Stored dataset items
========

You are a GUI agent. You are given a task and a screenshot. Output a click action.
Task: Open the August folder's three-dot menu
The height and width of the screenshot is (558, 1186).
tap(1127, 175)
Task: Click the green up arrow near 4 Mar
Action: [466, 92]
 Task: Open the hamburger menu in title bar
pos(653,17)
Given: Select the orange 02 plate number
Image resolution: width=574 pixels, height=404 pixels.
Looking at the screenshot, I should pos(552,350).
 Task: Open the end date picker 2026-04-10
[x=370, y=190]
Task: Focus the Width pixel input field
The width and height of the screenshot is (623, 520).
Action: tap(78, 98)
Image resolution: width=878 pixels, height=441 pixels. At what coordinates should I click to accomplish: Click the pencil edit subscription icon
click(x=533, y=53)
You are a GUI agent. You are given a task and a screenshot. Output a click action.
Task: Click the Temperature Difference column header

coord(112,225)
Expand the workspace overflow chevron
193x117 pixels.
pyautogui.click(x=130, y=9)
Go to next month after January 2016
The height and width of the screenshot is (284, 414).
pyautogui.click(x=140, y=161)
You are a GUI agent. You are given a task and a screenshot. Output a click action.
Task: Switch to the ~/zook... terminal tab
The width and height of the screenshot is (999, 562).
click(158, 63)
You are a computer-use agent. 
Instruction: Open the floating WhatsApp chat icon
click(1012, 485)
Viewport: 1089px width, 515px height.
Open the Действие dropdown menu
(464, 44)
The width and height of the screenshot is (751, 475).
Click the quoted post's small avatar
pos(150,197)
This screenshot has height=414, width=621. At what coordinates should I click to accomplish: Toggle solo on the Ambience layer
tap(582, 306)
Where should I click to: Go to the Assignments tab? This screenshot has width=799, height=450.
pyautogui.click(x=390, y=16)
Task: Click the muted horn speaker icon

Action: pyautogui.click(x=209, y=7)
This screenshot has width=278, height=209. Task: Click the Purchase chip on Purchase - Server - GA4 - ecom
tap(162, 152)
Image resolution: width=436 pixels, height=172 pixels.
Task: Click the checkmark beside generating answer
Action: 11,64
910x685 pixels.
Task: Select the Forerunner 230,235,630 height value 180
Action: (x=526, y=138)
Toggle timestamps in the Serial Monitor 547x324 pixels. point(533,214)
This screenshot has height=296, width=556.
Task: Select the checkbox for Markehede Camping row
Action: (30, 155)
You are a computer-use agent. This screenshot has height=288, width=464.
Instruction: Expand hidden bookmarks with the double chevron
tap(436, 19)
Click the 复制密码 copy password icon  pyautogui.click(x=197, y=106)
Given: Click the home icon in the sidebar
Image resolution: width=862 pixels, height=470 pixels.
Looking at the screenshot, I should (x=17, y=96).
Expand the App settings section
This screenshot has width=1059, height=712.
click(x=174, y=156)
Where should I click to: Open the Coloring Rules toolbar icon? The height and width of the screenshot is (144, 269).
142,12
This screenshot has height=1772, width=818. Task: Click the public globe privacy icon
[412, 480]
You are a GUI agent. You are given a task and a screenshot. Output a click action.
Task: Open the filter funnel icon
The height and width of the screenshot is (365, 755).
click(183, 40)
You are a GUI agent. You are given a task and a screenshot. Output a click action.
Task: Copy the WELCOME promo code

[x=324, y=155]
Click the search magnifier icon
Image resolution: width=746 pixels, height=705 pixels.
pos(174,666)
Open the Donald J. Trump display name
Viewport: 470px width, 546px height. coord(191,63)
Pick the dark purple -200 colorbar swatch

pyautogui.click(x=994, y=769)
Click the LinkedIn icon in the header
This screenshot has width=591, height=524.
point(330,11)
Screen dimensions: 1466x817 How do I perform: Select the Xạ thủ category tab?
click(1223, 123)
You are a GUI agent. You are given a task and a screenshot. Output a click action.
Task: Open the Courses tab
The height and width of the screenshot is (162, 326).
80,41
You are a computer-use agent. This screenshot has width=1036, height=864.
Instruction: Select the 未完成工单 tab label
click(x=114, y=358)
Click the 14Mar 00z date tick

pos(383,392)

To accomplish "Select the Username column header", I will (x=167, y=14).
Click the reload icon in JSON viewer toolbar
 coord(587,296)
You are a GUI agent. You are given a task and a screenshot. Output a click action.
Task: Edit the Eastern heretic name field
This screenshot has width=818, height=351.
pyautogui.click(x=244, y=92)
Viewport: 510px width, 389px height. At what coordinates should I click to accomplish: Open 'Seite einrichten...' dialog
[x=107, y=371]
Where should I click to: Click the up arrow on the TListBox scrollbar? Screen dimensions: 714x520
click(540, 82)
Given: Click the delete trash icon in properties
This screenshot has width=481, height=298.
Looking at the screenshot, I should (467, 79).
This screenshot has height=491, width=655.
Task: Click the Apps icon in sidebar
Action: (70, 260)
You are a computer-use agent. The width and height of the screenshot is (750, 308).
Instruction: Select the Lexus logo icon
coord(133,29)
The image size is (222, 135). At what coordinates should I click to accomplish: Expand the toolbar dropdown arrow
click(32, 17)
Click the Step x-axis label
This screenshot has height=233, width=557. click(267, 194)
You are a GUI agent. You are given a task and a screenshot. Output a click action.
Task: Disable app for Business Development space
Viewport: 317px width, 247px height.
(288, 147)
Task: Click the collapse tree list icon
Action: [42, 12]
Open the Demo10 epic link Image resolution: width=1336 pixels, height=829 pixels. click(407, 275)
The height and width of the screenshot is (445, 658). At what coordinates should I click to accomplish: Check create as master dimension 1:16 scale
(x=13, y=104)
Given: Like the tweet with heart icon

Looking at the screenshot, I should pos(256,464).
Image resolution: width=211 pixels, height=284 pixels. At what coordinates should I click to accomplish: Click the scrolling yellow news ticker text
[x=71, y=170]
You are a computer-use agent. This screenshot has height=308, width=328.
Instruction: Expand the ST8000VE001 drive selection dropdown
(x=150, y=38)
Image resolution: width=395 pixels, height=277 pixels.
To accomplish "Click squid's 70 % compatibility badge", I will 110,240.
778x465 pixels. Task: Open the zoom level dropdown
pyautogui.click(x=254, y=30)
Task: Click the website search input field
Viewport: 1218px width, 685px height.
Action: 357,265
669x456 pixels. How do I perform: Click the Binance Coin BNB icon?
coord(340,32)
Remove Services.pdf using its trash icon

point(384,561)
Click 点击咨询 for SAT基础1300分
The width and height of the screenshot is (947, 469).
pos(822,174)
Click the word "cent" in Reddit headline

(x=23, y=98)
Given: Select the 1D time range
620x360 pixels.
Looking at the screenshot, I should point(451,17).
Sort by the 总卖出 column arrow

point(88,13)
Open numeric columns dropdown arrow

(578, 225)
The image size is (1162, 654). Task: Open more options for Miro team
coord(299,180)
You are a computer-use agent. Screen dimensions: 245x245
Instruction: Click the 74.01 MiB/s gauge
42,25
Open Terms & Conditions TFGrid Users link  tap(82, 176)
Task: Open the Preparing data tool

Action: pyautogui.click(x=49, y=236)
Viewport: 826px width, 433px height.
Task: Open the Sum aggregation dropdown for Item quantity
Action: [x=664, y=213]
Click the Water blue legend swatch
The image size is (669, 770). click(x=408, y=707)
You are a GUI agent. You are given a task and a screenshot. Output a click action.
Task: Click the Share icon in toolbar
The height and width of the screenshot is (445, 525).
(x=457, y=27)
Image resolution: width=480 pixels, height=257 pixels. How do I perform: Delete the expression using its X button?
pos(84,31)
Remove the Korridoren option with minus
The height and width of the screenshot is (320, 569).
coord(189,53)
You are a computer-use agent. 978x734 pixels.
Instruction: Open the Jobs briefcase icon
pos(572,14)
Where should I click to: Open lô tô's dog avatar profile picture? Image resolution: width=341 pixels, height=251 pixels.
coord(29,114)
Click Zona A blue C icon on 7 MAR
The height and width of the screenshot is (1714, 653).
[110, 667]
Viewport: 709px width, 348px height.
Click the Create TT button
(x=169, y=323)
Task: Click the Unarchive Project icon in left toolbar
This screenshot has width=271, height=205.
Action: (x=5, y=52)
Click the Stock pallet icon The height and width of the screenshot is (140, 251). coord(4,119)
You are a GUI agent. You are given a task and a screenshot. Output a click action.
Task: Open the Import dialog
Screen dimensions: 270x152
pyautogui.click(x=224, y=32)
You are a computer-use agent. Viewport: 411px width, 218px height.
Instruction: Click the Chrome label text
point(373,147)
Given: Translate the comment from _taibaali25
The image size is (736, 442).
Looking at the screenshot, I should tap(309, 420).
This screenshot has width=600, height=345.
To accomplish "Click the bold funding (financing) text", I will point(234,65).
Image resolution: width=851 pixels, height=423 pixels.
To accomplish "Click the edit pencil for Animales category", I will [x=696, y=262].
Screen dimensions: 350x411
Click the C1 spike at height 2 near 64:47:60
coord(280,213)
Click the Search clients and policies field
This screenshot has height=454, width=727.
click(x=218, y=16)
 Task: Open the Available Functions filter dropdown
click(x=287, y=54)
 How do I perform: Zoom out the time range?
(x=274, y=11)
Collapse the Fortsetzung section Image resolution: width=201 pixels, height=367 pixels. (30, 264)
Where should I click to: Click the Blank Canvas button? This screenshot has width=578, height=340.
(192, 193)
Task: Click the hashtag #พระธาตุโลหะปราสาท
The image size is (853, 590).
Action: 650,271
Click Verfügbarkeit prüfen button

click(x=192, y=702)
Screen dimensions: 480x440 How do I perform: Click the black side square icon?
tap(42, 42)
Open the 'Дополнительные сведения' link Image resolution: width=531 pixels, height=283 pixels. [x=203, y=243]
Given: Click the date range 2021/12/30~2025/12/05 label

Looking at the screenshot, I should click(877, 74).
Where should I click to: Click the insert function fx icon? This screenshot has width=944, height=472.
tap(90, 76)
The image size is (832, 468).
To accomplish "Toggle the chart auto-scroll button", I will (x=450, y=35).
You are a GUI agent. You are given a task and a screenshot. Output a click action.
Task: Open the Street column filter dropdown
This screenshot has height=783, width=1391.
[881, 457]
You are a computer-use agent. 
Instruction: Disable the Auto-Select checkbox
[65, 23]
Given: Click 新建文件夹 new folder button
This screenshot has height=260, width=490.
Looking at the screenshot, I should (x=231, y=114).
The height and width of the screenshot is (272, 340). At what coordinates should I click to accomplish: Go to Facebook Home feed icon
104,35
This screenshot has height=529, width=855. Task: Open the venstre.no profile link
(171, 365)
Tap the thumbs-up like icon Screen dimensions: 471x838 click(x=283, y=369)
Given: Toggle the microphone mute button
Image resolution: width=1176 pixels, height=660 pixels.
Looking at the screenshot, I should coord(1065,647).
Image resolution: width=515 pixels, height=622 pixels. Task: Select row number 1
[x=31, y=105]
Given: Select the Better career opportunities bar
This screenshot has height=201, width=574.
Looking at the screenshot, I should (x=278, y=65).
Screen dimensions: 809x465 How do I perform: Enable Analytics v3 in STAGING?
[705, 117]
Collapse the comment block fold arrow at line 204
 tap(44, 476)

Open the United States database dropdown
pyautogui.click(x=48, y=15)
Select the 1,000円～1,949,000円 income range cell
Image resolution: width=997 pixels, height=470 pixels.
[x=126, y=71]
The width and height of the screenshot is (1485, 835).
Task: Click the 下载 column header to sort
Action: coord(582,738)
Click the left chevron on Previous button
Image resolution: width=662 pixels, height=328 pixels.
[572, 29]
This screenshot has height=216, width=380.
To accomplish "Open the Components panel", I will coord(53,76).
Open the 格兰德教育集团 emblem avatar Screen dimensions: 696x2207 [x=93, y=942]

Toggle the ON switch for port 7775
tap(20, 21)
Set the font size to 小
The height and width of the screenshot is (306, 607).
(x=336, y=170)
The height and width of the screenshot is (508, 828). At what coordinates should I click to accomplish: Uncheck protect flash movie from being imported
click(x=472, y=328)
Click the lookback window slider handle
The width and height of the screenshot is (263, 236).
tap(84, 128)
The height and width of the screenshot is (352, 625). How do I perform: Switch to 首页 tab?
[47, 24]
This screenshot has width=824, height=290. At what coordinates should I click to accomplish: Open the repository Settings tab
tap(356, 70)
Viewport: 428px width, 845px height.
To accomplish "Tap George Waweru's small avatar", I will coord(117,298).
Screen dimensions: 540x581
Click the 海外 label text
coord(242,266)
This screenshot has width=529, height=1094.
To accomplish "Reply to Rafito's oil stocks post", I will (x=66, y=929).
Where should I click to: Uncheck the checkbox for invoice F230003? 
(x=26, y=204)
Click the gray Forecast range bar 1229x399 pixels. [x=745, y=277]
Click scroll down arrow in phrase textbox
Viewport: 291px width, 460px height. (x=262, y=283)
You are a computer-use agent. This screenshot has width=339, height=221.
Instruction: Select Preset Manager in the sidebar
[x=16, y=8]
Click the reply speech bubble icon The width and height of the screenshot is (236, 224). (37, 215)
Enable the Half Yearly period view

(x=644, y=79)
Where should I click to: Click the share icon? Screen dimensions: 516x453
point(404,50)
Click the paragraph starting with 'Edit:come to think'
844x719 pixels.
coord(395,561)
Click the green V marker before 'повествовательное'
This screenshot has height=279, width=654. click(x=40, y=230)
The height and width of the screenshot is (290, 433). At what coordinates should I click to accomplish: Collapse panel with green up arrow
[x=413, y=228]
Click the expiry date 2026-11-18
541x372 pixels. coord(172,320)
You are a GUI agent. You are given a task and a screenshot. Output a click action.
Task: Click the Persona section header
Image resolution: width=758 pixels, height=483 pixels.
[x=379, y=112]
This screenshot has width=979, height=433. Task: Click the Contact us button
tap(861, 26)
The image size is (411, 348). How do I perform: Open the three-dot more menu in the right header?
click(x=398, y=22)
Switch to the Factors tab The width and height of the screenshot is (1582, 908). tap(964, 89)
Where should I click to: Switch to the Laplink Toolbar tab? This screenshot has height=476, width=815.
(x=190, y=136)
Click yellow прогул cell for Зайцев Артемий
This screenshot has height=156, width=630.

========

The lines needed are those in the data above that hold the string "folder"; copy each of them.

Task: Open the August folder's three-dot menu
Given: Click 新建文件夹 new folder button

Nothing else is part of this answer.